++++ Source information ++++
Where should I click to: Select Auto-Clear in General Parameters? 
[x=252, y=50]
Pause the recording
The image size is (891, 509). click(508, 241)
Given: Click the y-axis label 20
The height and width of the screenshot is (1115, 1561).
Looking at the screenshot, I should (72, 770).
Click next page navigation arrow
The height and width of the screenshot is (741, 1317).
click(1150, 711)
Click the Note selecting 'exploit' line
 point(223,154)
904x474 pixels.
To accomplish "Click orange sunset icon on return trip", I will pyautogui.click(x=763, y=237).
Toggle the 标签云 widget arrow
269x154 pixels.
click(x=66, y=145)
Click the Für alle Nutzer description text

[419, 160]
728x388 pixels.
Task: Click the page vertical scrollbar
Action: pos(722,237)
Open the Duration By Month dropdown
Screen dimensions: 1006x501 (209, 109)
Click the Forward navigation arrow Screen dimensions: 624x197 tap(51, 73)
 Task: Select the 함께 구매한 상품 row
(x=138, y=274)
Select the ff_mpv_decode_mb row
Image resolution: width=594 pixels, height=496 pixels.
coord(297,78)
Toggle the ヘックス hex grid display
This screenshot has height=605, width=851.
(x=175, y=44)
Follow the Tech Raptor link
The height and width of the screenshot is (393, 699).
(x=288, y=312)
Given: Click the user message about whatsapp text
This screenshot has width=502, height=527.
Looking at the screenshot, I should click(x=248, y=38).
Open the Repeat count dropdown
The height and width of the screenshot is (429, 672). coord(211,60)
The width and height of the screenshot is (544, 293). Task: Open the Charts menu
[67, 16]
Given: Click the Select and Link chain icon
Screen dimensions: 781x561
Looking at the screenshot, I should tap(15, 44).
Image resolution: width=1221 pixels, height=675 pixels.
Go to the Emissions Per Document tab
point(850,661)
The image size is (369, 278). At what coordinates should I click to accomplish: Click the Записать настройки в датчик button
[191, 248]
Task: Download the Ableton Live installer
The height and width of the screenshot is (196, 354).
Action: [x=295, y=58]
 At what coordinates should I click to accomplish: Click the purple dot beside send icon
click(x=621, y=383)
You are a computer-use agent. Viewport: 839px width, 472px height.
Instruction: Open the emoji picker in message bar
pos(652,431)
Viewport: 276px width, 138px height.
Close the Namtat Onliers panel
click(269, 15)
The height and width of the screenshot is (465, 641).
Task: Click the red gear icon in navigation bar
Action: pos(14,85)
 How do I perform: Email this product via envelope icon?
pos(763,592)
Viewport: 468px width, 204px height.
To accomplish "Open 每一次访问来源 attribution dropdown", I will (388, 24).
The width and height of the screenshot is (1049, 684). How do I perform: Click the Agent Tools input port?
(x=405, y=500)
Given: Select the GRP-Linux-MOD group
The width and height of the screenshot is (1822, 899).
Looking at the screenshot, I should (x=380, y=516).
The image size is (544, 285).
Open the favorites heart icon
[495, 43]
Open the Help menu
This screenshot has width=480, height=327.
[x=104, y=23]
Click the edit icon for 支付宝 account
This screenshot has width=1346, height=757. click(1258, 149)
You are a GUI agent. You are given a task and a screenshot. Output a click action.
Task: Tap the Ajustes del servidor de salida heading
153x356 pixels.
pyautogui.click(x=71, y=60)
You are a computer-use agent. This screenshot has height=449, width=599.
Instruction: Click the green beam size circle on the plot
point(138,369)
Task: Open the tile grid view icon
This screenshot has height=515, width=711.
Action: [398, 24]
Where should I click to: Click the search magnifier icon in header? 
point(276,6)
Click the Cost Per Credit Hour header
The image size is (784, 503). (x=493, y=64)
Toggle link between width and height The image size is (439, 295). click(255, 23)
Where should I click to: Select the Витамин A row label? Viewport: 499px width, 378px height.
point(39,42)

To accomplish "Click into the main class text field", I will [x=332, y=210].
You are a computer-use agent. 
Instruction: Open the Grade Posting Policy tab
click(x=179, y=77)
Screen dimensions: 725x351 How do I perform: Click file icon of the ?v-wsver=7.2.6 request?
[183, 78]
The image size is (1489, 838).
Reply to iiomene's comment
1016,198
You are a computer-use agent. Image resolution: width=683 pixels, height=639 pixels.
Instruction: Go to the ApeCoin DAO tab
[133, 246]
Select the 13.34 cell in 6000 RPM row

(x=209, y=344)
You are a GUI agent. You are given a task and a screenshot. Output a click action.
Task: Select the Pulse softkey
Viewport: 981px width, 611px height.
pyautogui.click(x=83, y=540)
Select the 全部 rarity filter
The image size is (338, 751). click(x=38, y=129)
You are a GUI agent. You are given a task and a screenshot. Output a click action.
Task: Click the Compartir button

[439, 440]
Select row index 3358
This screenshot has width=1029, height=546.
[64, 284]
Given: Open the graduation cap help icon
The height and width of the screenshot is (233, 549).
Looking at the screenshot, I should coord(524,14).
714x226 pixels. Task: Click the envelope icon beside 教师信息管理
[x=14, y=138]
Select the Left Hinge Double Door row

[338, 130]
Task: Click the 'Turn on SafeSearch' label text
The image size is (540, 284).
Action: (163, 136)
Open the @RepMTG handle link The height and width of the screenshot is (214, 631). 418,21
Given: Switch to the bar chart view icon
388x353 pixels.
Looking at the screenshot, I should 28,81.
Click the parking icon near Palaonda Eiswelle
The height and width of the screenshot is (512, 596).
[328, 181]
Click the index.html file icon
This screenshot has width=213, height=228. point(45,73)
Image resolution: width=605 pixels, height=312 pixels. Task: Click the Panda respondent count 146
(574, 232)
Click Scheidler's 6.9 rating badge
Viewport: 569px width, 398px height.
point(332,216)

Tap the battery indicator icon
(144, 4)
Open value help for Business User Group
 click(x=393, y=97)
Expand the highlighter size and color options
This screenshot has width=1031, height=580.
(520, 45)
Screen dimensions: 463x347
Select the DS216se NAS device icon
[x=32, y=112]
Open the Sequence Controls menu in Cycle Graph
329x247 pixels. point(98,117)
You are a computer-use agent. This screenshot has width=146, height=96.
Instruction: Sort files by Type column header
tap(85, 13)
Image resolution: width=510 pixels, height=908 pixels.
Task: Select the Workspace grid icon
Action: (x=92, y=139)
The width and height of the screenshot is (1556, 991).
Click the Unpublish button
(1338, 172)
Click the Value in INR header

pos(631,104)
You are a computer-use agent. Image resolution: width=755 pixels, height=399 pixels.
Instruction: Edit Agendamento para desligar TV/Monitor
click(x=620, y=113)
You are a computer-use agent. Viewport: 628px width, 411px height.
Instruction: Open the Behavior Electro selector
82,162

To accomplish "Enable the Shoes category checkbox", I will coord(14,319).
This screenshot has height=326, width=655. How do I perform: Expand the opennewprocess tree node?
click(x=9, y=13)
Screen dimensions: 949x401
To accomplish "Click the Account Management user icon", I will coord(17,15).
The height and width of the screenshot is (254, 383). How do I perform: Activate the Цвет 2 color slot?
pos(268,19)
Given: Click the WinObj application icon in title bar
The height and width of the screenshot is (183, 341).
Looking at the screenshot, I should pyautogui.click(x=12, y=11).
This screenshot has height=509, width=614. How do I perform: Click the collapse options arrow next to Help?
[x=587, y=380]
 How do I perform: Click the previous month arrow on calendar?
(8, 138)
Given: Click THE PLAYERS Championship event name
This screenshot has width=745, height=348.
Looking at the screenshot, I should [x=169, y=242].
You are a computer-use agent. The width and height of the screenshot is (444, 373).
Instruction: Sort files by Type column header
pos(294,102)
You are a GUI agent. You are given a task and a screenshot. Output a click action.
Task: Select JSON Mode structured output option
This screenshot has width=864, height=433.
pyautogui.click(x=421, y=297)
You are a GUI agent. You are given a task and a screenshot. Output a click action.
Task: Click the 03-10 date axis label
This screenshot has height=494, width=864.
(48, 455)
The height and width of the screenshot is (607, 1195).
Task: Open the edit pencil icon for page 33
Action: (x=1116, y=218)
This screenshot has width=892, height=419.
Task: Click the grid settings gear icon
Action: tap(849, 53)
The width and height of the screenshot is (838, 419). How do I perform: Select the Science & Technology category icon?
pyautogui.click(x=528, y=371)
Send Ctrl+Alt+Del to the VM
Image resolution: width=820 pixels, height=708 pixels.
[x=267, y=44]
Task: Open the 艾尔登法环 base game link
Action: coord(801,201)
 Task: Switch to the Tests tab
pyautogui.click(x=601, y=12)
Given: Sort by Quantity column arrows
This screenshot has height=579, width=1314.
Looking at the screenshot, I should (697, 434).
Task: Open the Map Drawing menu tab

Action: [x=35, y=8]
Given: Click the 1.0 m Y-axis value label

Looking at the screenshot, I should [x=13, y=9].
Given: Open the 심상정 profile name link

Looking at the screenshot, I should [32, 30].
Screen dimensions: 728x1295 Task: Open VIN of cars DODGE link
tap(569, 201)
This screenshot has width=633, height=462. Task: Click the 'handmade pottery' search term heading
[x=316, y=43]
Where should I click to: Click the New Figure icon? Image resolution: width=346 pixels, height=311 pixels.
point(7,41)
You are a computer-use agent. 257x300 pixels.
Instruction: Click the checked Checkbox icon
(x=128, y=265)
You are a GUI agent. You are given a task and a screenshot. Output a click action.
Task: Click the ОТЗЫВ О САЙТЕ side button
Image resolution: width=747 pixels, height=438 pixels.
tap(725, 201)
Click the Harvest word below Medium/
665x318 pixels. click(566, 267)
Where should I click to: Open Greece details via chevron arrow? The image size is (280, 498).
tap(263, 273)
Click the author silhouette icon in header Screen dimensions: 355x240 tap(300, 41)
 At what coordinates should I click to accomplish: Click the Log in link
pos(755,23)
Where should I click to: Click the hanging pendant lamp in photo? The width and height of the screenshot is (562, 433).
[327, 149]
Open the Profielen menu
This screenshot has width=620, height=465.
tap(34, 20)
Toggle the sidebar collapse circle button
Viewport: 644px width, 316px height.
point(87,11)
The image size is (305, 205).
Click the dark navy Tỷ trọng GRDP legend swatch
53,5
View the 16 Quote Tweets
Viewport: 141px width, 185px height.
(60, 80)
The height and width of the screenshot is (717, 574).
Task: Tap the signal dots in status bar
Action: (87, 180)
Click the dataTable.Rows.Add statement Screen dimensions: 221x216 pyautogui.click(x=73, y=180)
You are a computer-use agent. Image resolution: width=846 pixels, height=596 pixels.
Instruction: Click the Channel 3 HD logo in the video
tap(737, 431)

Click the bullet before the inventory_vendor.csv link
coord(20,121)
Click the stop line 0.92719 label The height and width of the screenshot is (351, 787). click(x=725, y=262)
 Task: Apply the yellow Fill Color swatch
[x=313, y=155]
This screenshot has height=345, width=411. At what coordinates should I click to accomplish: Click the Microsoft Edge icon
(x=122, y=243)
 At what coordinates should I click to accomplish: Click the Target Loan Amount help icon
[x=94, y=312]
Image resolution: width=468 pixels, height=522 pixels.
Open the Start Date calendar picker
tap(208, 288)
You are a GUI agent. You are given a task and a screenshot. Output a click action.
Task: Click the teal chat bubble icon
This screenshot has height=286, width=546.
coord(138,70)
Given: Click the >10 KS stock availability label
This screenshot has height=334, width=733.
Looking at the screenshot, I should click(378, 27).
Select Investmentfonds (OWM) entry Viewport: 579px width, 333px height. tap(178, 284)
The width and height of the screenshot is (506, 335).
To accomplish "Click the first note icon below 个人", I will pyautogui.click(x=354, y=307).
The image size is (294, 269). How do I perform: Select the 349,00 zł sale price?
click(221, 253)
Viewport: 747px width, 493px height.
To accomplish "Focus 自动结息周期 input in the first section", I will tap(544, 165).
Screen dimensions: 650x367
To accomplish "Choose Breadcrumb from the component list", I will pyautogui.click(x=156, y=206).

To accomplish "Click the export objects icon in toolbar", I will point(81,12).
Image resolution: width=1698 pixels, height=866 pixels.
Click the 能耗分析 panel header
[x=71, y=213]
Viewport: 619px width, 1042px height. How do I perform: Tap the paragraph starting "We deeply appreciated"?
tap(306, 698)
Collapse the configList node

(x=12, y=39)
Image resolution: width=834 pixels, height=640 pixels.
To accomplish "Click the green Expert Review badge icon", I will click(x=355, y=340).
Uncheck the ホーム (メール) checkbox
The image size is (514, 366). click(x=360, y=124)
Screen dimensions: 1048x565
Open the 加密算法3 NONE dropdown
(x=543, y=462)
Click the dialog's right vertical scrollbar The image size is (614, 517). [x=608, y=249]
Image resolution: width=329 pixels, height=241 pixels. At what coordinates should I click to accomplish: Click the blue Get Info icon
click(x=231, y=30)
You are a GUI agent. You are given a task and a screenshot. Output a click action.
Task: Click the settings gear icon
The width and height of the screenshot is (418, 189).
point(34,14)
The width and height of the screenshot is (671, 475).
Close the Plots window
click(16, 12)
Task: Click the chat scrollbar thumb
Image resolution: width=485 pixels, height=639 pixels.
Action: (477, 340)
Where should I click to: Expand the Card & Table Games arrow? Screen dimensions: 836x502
++++
Stop at the line containing "You are a computer-use agent. Viewport: 839px". Please print exactly every line before it from the start of the records, plus that line itself, and nothing else.

Your response.
Where should I click to: Select Auto-Clear in General Parameters? 
[x=252, y=50]
Pause the recording
The image size is (891, 509). click(508, 241)
Given: Click the y-axis label 20
The height and width of the screenshot is (1115, 1561).
Looking at the screenshot, I should (72, 770).
Click next page navigation arrow
The height and width of the screenshot is (741, 1317).
click(1150, 711)
Click the Note selecting 'exploit' line
 point(223,154)
904x474 pixels.
To accomplish "Click orange sunset icon on return trip", I will pyautogui.click(x=763, y=237).
Toggle the 标签云 widget arrow
269x154 pixels.
click(x=66, y=145)
Click the Für alle Nutzer description text

[419, 160]
728x388 pixels.
Task: Click the page vertical scrollbar
Action: pos(722,237)
Open the Duration By Month dropdown
Screen dimensions: 1006x501 (209, 109)
Click the Forward navigation arrow Screen dimensions: 624x197 tap(51, 73)
 Task: Select the 함께 구매한 상품 row
(x=138, y=274)
Select the ff_mpv_decode_mb row
Image resolution: width=594 pixels, height=496 pixels.
coord(297,78)
Toggle the ヘックス hex grid display
This screenshot has height=605, width=851.
(x=175, y=44)
Follow the Tech Raptor link
The height and width of the screenshot is (393, 699).
(x=288, y=312)
Given: Click the user message about whatsapp text
This screenshot has width=502, height=527.
Looking at the screenshot, I should click(x=248, y=38).
Open the Repeat count dropdown
The height and width of the screenshot is (429, 672). coord(211,60)
The width and height of the screenshot is (544, 293). Task: Open the Charts menu
[67, 16]
Given: Click the Select and Link chain icon
Screen dimensions: 781x561
Looking at the screenshot, I should tap(15, 44).
Image resolution: width=1221 pixels, height=675 pixels.
Go to the Emissions Per Document tab
point(850,661)
The image size is (369, 278). At what coordinates should I click to accomplish: Click the Записать настройки в датчик button
[191, 248]
Task: Download the Ableton Live installer
The height and width of the screenshot is (196, 354).
Action: [x=295, y=58]
 At what coordinates should I click to accomplish: Click the purple dot beside send icon
click(x=621, y=383)
You are a computer-use agent. Viewport: 839px width, 472px height.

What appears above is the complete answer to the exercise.